Con la mano derecha sobre su ejemplar de “El rey de la milonga”, o sea con la mano derecha sobre la imagen del rostro del Negro Fontanarrosa, el pibe se rió por la historia de mi amigo. Se rio mucho, aunque un poco menos que lo que lo hacía reír cada palabra de “El rey de la milonga”. Enseguida me informó que había sido su papá el que le había sugerido leer al Negro Fontanarrosa. “Mi papá lee pocos libros -dijo-, pero lee mucho a Fontanarrosa. Sabe, es raro. El se ríe cuando lo lee, pero se ríe bastante menos que yo. Mi papá esta convencido de que Fontanarrosa es un humorista buenísimo, pero repite que lo mejor del Negro es que entiende al mundo y que hasta entiende, así dice mi papá, que hay cosas que no se entienden. Mi mamá dice que, para mi papá, Fontanarrosa es la Biblia. Cuando escucha esa frase de mi mamá, mi papá dice que sí”.
Por segunda vez tuve ganas de llorar y. también por segunda vez, no resolví si frenarme era justo o estúpido. De todos modos, me pareció una buena determinación porque empezaba a despedirme del pibe y quería hacerlo con la alegría que me provocaba descubrir que, cerca de las lluvias y del sol, de las flores y de los autos, de los aires contaminados y de los lugares donde se toma café, todavía crece gente como él.
Lo miré y no me miró. Seguro que ese papá y esa mamá de los que supo hablarme lo habían educado con todas las cortesías sencillas, formales y humanas que hacen más agradables los días. Pero en ese momento no me podía contestar ni una mirada ni un saludo. Otra vez, como un imán, “El rey de la milonga” lo había captado.
Me alejé dos, tres, creo que diez pasos, y volví a girar la cabeza.
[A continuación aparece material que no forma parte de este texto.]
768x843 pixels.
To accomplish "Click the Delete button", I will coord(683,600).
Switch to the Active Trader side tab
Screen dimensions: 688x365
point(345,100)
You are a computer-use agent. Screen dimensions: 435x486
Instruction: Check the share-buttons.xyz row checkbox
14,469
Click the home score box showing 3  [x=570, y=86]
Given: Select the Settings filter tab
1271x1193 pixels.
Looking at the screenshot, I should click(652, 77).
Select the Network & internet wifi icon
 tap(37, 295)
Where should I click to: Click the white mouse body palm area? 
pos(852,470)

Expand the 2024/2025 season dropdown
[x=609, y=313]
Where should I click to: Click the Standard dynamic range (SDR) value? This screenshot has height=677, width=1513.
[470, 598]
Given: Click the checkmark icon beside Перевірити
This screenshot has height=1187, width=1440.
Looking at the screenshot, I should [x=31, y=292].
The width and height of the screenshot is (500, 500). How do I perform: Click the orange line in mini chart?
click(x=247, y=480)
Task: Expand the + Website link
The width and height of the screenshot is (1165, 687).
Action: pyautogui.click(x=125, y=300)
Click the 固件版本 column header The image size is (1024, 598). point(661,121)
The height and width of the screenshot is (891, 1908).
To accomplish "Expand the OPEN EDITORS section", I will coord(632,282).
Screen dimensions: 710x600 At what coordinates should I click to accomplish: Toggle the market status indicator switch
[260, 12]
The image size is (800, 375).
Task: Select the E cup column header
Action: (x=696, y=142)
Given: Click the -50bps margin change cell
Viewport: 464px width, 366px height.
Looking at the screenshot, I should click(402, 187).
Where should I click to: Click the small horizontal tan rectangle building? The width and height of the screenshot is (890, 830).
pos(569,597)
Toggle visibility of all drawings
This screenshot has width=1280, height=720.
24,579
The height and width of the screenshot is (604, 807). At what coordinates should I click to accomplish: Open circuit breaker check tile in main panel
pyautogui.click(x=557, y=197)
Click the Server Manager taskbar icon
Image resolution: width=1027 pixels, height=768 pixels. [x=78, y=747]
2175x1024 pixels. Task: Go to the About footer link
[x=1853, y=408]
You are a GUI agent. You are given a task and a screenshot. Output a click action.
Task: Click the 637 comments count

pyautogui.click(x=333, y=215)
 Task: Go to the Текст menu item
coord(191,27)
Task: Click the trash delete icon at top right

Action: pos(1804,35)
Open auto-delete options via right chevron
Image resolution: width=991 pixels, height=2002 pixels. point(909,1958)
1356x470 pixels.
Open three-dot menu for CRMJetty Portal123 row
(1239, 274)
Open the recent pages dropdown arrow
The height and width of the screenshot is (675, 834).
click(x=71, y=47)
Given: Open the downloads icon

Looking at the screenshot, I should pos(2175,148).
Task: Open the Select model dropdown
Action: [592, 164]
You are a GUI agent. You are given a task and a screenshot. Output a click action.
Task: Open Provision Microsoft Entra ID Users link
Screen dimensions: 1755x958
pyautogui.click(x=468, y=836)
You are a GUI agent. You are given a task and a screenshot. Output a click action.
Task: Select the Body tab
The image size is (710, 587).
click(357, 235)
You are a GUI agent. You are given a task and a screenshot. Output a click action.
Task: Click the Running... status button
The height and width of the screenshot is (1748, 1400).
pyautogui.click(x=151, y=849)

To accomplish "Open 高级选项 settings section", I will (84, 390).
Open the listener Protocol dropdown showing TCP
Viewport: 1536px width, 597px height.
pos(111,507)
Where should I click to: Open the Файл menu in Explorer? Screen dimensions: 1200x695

Las risas frescas del pibe sobrevolaban el espacio y amagaban con contagiar hasta a las manchas de las paredes que había alrededor. Entonces, lo vi de nuevo. Lo vi en esa foto que funcionaba como envoltorio de sus cuentos grandiosos. Estaba como lo que era: alguien igual al honor y a la ternura. Lo vi y quise decirle algo, no sé bien qué, pero me ganó de mano, maestro de los maestros, el Negro Fontanarrosa que, juro, me guiñó un ojo mientras, de fondo, la risa del pibe seguía sonando.
(*) Publicado en “La hinchada te saluda jubilosa”, magnífica edición de Marcelo Rosasco, volumen colectivo dedicado a Roberto Fontanarrosa, Editorial Fundación Ross, Rosario, 2008.